== REQUIREMENTS ==
Can you give the listing starting at the line containing "Given: Open the Amazon S3 인벤토리 link" and ending at the line containing "will tap(17, 40)." as a two-column CSV with columns instruction and action, one row per item, each value in a single quoted field with line breaks replaced by spaces?

== DATA SHOWN ==
%%

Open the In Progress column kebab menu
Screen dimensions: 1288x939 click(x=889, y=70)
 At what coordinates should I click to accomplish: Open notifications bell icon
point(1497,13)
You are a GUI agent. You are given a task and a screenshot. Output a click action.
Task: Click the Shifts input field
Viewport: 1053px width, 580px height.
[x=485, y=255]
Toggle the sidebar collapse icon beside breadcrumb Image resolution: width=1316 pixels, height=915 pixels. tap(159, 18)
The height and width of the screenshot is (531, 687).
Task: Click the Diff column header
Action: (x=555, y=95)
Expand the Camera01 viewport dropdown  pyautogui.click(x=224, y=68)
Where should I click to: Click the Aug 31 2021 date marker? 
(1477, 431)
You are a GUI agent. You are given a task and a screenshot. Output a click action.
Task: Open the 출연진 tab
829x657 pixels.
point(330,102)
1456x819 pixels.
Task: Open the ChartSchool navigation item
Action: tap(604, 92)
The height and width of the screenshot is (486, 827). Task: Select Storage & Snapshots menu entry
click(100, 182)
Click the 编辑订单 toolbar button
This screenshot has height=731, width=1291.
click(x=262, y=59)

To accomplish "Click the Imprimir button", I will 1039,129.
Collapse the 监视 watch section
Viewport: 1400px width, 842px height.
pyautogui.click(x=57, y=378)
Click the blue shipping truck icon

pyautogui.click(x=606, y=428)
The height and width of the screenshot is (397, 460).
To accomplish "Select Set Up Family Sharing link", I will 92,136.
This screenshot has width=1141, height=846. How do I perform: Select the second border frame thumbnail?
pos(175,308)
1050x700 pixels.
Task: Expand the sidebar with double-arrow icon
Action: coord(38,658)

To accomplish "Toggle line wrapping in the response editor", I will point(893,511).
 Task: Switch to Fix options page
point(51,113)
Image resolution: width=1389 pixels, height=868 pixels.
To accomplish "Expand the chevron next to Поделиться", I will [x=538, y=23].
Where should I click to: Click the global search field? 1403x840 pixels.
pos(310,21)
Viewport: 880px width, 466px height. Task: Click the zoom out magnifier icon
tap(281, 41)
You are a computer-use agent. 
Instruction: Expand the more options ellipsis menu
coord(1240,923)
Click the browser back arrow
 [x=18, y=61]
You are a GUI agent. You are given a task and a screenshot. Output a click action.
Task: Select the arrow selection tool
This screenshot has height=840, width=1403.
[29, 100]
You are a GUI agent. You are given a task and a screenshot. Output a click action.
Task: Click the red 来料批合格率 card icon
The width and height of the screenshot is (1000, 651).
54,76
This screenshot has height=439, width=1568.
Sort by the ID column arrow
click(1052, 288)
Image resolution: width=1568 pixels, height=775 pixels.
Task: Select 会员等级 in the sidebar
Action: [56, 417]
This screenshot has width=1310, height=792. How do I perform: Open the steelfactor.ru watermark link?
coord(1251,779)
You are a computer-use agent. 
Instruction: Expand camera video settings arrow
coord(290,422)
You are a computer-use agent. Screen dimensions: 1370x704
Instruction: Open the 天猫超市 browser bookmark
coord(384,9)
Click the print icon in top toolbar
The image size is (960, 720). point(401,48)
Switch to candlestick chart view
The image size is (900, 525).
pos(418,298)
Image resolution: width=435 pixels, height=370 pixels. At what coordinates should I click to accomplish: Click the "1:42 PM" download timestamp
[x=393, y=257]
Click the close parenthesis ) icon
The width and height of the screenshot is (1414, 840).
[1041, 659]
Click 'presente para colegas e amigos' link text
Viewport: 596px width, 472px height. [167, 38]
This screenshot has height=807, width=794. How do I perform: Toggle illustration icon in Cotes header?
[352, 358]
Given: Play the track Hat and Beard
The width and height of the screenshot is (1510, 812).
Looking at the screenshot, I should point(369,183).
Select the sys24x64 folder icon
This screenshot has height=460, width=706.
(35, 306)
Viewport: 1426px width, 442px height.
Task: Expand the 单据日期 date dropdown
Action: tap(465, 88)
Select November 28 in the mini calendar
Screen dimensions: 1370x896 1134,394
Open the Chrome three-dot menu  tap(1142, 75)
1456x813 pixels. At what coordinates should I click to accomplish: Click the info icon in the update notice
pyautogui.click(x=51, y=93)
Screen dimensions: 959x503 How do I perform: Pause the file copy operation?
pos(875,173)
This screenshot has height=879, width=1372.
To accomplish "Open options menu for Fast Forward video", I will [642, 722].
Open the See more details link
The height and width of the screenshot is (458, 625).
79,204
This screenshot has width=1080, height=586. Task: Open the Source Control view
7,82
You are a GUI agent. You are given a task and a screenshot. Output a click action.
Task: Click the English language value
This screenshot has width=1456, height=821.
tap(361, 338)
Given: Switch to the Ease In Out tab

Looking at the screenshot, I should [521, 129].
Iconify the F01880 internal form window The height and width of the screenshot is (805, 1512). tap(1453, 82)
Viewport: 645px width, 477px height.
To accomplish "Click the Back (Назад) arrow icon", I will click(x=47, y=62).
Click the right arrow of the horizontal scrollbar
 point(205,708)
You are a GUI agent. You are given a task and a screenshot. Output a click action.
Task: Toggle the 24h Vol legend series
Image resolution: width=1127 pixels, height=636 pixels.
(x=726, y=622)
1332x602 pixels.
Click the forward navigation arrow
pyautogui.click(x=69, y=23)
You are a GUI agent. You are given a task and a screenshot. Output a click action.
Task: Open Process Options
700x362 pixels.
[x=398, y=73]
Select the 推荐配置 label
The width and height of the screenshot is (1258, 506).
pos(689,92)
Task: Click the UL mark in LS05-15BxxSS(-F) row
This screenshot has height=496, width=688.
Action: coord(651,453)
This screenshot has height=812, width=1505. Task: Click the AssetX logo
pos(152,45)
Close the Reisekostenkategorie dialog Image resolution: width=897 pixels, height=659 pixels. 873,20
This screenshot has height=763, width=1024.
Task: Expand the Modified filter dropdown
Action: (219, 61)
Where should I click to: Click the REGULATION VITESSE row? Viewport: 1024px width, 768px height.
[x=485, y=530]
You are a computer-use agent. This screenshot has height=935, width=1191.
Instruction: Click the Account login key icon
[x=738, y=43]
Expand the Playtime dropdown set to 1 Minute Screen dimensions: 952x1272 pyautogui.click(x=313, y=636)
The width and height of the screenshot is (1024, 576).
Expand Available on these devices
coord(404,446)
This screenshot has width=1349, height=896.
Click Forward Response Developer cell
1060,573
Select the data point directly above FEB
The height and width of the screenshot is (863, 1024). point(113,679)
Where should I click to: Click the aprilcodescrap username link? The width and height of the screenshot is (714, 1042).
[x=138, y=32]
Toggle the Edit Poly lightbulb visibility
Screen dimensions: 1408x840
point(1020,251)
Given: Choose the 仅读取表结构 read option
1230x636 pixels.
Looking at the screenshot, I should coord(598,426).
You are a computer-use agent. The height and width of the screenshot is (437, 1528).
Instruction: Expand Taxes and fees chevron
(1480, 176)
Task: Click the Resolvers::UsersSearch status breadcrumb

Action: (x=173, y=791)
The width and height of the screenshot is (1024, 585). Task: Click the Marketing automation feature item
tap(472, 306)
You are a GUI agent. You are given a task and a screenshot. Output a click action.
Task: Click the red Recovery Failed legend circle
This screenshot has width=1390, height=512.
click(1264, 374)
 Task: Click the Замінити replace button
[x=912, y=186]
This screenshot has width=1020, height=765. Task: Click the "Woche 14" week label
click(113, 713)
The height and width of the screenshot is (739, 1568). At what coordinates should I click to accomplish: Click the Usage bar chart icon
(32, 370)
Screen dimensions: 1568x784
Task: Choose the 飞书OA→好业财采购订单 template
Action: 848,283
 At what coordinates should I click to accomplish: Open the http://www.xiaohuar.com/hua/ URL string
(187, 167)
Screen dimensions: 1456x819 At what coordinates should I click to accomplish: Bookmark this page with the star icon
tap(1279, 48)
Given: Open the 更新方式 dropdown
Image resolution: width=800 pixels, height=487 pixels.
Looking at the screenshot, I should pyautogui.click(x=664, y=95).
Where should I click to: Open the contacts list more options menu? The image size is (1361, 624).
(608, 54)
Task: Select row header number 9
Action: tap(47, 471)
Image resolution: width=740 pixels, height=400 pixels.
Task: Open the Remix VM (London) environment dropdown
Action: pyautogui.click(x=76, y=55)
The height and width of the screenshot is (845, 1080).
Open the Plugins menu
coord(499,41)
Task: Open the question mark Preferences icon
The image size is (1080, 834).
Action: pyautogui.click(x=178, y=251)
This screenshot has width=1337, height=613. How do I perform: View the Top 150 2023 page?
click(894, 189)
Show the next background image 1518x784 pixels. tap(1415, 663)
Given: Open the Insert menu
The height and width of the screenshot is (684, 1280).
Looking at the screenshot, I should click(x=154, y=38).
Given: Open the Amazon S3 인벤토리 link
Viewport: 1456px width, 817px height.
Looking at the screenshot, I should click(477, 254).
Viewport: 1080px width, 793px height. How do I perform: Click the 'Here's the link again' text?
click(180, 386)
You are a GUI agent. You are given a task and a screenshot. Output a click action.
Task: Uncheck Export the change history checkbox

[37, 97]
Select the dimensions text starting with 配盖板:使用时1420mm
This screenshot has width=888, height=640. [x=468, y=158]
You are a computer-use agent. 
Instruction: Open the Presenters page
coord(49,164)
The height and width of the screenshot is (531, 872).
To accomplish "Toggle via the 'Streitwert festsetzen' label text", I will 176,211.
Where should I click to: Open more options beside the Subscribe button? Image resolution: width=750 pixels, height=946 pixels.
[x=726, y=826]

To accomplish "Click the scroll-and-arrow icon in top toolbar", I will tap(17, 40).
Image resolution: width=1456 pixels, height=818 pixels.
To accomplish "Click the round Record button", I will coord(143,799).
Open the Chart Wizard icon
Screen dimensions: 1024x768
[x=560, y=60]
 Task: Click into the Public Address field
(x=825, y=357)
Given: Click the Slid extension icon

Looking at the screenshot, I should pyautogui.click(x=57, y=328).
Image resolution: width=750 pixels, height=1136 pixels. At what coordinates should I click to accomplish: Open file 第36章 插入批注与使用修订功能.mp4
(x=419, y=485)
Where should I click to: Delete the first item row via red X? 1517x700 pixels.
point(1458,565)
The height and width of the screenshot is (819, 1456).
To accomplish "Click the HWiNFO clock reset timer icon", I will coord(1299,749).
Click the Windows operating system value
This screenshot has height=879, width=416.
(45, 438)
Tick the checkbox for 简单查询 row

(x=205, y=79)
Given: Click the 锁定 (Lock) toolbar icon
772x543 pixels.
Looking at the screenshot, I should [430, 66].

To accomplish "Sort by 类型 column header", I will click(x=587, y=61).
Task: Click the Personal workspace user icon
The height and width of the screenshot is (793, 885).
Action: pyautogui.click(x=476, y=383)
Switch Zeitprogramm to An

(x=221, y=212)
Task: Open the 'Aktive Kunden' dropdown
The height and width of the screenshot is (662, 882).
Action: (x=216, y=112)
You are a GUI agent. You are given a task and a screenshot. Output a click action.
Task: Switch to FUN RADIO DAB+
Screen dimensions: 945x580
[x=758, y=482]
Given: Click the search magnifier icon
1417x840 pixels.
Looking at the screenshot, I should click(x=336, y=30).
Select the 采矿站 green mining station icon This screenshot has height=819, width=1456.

%%

== PROBLEM SOLUTION ==
instruction,action
"Given: Open the Amazon S3 인벤토리 link Viewport: 1456px width, 817px height.","Looking at the screenshot, I should click(477, 254)."
"Viewport: 1080px width, 793px height. How do I perform: Click the 'Here's the link again' text?","click(180, 386)"
"You are a GUI agent. You are given a task and a screenshot. Output a click action. Task: Uncheck Export the change history checkbox","[37, 97]"
"Select the dimensions text starting with 配盖板:使用时1420mm","This screenshot has width=888, height=640. [x=468, y=158]"
"You are a computer-use agent. Instruction: Open the Presenters page","coord(49,164)"
"The height and width of the screenshot is (531, 872). To accomplish ""Toggle via the 'Streitwert festsetzen' label text"",","I will 176,211."
"Where should I click to: Open more options beside the Subscribe button? Image resolution: width=750 pixels, height=946 pixels.","[x=726, y=826]"
"To accomplish ""Click the scroll-and-arrow icon in top toolbar"",","I will tap(17, 40)."